Transplantatie betekent niet onmiddellijk herstel van verloren immuniteit. Om het hematopoëtische en immuunsysteem weer op te bouwen, duurt het in het begin ongeveer 3-4 weken, maar het volledige herstel van het immuunsysteem duurt veel langer. Tijdens de eerste weken na transplantatie bevindt de patiënt zich in een speciaal geïsoleerde, aseptische omgeving en heeft hij ondersteunende behandeling nodig: transfusies van bloedproducten, toediening van antibiotica, infuusvloeistoffen, parenterale voeding, enz. om overleving via de hematologische put mogelijk te maken. Hij is weerloos tegen bacteriën, virussen en andere ziektekiemen, dus zelfs een gewone loopneus kan een probleem voor hem zijn, zelfs dodelijk! Daarom is het zo belangrijk om de regels van isolatie te volgen en zorgvuldig en intensief voor de zieke te zorgen.

Na de meest kritieke periode worden het hematopoëtische en immuunsysteem van de patiënt opnieuw opgebouwd.
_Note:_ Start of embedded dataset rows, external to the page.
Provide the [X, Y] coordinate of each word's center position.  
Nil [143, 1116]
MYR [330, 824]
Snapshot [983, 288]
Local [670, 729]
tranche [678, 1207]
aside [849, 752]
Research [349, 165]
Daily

Wanneer het aantal immuuncellen en bloedplaatjes in het bloedbeeld een niveau bereikt dat veilig is voor de patiënt en er geen andere contra-indicaties zijn, wordt de patiënt naar huis ontslagen en vindt verdere zorg poliklinisch plaats. Bezoeken in de komende maanden komen vaker voor, maar na verloop van tijd, bij afwezigheid van extra complicaties, worden ze steeds minder. Immunosuppressiva en beschermende medicijnen worden meestal na een paar maanden (meestal zes maanden) stopgezet.

Vroege complicaties na beenmergtransplantaties:

  • gerelateerd aan chemoradiotherapie: misselijkheid, braken, zwakte, droge huid, veranderingen in de slijmvliezen van het spijsverteringsstelsel;
  • infecties (bacterieel, viraal, schimmel);
  • acute GvHD-ziekte

Late complicaties na beenmergtransplantaties:

  • chronische GvHD-ziekte;
  • hypothyreoïdie of andere endocriene klieren;
  • mannelijke en vrouwelijke onvruchtbaarheid);
  • secundaire kankers;
  • cataract;
  • psychologische problemen

Beenmergtransplantatie is een procedure met een aanzienlijk risico, maar het is een onschatbare kans om ernstige ziekten van het hematopoëtische systeem te genezen en de kansen om ze te overwinnen te vergroten.

Het artikel is geschreven in samenwerking met Stichting DKMS

De missie van de Stichting is het vinden van een donor voor elke patiënt in de wereld die een beenmerg- of stamceltransplantatie nodig heeft. Stichting DKMS is sinds 2008 actief in Polen als een onafhankelijke non-profitorganisatie. Het heeft ook de status van een Algemeen Nut Beogende Instelling. In de afgelopen 8 jaar zijn er in Polen meer dan 921.000 potentiële donoren geregistreerd.